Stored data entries
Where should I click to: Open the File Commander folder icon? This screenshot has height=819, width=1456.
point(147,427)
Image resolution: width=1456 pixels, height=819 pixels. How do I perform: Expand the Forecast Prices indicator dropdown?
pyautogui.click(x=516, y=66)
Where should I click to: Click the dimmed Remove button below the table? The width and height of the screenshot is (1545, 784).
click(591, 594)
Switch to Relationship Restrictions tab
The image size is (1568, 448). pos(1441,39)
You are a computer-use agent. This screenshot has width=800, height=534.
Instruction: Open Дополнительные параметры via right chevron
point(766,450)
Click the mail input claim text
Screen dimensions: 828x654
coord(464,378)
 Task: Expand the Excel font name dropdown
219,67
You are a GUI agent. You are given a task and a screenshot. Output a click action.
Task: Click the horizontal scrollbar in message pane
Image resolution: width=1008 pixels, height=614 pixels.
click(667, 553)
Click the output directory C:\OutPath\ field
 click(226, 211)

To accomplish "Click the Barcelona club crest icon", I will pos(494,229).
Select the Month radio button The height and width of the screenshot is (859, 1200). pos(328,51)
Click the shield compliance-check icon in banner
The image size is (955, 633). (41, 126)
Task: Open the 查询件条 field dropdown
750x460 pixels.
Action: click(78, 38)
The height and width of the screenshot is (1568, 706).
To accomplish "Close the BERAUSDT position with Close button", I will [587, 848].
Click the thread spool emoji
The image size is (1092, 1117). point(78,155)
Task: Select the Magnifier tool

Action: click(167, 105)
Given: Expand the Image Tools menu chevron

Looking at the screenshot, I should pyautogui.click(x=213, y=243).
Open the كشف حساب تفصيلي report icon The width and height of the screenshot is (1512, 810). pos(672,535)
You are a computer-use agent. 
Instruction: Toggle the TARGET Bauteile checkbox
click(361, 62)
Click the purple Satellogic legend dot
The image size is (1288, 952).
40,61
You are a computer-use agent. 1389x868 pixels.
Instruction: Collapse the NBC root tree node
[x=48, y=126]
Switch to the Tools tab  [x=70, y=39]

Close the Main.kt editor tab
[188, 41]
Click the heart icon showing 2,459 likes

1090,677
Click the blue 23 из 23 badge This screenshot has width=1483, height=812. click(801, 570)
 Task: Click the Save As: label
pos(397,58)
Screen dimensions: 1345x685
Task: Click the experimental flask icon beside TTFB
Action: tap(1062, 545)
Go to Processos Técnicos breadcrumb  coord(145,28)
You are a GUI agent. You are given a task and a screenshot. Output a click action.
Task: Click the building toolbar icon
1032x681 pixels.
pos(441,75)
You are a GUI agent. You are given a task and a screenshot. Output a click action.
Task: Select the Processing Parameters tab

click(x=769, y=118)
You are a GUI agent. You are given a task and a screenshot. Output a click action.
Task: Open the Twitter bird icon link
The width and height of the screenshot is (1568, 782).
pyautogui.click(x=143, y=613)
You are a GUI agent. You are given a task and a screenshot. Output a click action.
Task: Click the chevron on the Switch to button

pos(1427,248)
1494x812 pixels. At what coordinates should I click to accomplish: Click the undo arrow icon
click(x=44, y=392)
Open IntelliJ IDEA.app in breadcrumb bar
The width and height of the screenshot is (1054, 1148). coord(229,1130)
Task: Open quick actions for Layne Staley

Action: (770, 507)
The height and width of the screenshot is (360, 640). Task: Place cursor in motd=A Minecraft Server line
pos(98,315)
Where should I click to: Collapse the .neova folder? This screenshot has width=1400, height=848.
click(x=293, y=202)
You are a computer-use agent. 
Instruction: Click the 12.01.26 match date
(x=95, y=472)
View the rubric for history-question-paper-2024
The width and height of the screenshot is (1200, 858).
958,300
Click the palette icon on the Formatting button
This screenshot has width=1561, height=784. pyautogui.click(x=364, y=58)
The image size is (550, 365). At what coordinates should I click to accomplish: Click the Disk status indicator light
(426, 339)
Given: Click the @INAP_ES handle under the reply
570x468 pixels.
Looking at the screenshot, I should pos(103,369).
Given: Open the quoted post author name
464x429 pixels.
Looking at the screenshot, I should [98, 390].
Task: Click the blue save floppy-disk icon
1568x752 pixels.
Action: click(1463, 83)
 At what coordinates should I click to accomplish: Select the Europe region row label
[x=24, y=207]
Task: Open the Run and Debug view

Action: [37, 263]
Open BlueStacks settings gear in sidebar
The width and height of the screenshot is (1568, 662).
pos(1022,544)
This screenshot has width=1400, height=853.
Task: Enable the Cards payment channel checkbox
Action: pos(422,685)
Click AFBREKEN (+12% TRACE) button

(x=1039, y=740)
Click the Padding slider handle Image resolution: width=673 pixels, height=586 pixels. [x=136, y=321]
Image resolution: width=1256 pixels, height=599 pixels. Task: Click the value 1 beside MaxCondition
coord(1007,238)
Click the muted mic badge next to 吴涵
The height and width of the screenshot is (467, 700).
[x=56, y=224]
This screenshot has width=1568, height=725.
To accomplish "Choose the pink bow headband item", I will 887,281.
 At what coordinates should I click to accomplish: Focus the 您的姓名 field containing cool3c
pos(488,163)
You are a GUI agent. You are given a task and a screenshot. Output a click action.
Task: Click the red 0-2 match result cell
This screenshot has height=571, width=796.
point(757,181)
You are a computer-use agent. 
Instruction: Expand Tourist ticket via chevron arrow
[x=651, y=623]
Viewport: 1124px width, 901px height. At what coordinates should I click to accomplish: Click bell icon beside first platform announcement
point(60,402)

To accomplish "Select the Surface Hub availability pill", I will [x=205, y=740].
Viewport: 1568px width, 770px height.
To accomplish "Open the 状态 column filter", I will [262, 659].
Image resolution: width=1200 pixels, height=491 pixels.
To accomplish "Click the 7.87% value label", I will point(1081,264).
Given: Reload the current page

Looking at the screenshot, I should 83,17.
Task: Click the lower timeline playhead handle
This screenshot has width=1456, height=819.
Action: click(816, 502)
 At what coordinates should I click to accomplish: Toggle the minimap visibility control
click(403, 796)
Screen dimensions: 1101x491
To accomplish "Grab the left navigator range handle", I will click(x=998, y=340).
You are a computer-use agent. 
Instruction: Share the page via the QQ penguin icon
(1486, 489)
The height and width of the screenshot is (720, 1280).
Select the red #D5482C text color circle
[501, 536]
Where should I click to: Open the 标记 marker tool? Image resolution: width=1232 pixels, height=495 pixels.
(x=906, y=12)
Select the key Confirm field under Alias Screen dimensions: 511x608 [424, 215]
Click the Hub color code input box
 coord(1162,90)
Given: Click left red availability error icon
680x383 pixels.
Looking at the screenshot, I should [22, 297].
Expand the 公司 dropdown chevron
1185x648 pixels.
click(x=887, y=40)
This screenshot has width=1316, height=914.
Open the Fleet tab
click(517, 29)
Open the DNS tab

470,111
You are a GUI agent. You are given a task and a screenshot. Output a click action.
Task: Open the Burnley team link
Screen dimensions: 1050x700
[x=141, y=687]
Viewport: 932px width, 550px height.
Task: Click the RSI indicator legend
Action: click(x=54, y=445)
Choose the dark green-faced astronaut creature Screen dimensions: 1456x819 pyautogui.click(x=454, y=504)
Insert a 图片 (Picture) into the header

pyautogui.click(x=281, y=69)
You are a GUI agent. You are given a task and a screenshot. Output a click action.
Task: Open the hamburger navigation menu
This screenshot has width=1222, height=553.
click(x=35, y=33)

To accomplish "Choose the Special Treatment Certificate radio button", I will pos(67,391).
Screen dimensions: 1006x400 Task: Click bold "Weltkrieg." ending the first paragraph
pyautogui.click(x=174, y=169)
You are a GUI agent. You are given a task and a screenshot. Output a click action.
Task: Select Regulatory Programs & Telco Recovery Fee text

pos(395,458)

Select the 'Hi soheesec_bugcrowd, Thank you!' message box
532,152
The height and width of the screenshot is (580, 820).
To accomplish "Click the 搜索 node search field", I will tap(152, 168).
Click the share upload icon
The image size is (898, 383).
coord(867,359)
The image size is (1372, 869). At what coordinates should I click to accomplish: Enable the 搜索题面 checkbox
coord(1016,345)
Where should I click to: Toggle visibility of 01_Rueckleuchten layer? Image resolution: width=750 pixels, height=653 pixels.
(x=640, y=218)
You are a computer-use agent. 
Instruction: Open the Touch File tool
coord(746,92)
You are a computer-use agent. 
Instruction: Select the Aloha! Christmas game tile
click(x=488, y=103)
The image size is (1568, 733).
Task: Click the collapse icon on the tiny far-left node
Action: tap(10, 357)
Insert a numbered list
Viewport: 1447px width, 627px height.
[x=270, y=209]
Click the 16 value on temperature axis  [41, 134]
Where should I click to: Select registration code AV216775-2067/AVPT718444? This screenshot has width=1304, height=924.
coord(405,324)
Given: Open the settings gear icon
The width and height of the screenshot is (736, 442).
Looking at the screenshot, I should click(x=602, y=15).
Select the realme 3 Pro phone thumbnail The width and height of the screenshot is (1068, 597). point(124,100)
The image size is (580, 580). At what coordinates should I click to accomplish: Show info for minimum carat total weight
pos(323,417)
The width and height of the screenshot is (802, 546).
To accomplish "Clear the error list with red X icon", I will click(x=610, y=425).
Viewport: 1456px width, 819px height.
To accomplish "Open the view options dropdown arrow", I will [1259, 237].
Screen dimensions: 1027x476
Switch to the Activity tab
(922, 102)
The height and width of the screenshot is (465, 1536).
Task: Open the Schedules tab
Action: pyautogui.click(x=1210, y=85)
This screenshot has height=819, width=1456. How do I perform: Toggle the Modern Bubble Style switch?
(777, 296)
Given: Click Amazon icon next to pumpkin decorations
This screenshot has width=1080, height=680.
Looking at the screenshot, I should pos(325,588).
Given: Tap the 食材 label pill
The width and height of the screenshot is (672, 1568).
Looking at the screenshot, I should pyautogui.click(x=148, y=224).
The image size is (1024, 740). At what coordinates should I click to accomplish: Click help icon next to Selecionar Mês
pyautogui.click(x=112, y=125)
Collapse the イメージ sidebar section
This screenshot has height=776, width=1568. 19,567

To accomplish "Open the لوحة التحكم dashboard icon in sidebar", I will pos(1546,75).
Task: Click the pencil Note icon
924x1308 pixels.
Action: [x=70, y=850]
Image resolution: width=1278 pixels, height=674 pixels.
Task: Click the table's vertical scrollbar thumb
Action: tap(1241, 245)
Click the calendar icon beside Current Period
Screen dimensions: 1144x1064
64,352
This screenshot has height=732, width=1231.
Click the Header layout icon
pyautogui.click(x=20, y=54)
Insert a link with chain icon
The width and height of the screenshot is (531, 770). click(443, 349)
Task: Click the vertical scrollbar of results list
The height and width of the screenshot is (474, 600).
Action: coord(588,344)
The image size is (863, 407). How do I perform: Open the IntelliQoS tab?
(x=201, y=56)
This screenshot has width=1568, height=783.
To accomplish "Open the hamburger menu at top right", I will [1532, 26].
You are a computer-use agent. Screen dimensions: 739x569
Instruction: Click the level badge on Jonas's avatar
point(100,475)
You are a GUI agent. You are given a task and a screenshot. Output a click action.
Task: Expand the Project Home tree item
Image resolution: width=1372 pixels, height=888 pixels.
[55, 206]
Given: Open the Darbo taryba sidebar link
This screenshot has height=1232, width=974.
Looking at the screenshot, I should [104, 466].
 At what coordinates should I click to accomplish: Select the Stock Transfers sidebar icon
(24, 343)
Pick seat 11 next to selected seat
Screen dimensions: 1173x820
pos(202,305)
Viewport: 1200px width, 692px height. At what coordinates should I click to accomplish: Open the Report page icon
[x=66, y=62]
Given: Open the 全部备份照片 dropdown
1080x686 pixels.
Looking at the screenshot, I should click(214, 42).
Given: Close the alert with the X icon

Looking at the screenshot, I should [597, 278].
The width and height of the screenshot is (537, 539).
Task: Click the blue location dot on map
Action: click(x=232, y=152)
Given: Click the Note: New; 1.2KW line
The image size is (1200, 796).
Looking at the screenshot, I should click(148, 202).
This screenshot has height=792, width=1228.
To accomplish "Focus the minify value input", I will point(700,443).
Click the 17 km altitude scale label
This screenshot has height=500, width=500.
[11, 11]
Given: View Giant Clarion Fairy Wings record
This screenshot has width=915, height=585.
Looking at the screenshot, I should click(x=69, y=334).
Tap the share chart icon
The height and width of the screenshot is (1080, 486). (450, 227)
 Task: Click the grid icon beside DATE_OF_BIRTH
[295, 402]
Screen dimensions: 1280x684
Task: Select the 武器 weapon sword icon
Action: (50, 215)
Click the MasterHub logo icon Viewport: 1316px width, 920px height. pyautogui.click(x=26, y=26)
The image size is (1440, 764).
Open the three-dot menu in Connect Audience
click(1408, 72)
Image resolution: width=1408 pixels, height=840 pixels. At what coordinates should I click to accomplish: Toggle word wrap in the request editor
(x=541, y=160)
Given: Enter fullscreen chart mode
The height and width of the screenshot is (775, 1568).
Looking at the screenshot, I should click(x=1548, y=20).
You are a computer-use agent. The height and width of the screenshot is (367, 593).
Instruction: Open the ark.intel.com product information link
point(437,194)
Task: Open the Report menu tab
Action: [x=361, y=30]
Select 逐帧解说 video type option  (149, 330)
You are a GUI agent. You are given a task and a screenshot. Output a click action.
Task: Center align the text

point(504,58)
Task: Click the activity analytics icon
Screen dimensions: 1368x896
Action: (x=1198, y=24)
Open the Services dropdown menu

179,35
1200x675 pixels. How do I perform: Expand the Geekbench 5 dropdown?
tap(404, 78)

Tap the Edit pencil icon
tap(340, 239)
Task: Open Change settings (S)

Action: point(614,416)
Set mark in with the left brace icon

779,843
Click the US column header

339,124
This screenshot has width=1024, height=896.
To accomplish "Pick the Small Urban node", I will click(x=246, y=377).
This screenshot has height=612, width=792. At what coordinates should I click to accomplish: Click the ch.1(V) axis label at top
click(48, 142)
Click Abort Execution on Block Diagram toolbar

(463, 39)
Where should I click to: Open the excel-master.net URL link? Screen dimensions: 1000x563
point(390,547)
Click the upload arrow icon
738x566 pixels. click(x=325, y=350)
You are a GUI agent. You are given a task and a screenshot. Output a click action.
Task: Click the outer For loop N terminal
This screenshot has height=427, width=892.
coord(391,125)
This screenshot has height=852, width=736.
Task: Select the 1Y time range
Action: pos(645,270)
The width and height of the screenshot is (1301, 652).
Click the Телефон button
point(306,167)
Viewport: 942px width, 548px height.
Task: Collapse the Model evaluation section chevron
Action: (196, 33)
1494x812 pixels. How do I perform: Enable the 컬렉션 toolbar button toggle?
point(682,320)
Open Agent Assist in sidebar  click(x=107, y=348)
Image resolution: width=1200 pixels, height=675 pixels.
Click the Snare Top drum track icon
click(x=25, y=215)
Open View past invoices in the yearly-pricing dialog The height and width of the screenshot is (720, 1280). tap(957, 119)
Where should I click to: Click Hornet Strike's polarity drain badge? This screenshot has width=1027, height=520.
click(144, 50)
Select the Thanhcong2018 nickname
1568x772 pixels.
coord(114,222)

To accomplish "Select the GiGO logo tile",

■ Aim of the exercise ■
Select every line above that contains the string "item" and copy each one in full. The match is case-sensitive.

■ Result ■
To accomplish "Choose the pink bow headband item", I will 887,281.
Task: Expand the Project Home tree item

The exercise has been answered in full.